* Records to process:

▬▬▬

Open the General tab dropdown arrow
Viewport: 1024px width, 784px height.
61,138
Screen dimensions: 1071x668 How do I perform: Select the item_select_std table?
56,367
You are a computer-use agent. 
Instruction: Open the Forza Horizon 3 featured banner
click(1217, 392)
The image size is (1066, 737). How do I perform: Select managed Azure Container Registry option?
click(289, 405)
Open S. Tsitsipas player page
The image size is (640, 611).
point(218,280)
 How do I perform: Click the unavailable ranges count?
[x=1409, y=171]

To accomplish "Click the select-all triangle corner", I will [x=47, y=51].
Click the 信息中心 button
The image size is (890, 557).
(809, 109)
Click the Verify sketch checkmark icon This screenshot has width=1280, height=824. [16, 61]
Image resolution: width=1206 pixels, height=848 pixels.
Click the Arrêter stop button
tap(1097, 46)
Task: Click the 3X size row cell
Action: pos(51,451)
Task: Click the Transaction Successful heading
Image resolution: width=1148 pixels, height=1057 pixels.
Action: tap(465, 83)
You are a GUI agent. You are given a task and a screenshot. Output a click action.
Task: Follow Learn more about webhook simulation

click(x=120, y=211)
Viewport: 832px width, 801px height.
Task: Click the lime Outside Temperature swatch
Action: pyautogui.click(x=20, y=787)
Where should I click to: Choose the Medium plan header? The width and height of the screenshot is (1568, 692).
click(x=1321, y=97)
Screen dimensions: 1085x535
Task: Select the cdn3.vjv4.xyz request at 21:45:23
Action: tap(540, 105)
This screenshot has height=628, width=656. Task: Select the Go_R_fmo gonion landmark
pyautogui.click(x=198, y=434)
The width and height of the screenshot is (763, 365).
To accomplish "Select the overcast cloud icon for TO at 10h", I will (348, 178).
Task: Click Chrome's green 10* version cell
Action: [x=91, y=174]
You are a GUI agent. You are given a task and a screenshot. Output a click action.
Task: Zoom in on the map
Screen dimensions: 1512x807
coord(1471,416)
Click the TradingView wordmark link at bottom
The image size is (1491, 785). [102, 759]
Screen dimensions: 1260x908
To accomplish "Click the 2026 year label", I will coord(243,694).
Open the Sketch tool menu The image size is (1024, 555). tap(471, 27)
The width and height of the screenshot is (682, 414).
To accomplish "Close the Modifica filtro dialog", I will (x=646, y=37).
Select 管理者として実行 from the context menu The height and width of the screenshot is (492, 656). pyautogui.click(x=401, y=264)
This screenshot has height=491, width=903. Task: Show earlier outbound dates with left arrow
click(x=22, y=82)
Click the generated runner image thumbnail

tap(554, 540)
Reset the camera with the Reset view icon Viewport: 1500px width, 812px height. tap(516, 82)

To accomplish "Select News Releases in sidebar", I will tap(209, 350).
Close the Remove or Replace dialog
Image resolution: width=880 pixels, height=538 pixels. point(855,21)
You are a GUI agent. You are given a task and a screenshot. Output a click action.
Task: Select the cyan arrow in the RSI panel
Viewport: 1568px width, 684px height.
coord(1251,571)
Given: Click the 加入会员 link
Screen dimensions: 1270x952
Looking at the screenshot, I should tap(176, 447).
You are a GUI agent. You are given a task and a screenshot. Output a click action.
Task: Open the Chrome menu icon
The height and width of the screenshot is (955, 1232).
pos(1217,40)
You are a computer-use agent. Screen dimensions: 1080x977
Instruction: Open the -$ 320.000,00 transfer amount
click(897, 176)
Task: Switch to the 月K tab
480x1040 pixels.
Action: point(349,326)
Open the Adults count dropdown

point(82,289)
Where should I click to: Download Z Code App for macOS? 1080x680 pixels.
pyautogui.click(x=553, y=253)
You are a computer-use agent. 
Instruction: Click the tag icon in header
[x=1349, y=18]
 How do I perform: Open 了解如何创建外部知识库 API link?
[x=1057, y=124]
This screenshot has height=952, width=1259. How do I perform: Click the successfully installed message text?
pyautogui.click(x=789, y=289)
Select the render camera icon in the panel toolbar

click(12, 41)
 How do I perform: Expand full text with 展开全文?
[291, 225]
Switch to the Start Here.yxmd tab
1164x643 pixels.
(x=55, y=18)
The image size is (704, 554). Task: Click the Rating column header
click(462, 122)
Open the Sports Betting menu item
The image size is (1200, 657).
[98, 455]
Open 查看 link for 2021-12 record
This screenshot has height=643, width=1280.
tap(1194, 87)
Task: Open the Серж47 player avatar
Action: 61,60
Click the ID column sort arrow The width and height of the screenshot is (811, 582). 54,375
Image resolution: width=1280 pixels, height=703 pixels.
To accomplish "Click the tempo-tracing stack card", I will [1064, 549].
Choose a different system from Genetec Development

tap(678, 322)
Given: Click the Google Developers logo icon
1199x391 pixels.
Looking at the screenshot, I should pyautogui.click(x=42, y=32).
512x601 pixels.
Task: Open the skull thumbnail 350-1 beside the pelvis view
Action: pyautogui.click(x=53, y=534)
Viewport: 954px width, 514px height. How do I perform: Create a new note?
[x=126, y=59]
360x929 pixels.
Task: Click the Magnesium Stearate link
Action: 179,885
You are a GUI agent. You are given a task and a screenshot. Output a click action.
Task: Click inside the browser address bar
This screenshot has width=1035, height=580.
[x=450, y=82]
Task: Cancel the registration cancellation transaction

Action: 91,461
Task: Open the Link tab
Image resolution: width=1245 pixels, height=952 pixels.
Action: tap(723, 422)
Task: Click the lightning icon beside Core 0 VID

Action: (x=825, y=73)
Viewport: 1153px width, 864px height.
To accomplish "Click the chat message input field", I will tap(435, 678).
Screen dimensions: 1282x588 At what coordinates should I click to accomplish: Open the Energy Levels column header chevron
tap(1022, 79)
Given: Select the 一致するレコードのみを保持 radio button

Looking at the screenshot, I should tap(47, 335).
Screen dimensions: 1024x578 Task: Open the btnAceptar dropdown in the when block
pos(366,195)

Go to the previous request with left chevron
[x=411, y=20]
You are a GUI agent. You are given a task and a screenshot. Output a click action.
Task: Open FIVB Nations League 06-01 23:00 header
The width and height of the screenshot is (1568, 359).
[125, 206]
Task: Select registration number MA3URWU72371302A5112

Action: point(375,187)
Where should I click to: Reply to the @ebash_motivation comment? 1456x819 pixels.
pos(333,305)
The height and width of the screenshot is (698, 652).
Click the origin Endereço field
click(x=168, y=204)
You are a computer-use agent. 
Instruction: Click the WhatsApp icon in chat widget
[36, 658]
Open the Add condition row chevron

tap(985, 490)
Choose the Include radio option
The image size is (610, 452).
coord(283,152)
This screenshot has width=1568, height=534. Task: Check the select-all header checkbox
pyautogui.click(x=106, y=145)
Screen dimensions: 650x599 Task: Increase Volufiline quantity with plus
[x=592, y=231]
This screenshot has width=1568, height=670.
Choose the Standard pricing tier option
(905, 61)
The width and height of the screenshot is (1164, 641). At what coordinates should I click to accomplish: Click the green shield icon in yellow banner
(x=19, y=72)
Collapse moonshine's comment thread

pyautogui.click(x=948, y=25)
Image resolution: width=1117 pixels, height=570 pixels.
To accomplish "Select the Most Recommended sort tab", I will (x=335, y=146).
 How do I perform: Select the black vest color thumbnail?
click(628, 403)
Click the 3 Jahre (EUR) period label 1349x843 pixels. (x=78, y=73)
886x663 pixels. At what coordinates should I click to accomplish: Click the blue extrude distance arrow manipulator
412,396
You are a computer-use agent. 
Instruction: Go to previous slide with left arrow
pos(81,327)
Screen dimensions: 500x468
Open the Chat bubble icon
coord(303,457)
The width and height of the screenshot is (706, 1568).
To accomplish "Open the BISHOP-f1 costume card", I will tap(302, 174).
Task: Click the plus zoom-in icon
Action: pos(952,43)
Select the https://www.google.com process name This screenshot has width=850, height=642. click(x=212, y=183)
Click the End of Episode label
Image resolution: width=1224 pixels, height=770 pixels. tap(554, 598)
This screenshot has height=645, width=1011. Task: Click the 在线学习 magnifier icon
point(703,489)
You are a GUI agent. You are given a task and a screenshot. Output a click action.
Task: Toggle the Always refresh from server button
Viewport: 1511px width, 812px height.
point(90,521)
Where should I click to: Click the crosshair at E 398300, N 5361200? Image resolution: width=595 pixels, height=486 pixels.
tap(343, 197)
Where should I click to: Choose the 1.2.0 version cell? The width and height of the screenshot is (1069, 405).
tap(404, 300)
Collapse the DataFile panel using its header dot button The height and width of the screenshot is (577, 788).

▬▬▬

* About this task:
I need every line from the material that contains the word "sort".

* Response to this task:
Click the ID column sort arrow The width and height of the screenshot is (811, 582). 54,375
To accomplish "Select the Most Recommended sort tab", I will (x=335, y=146).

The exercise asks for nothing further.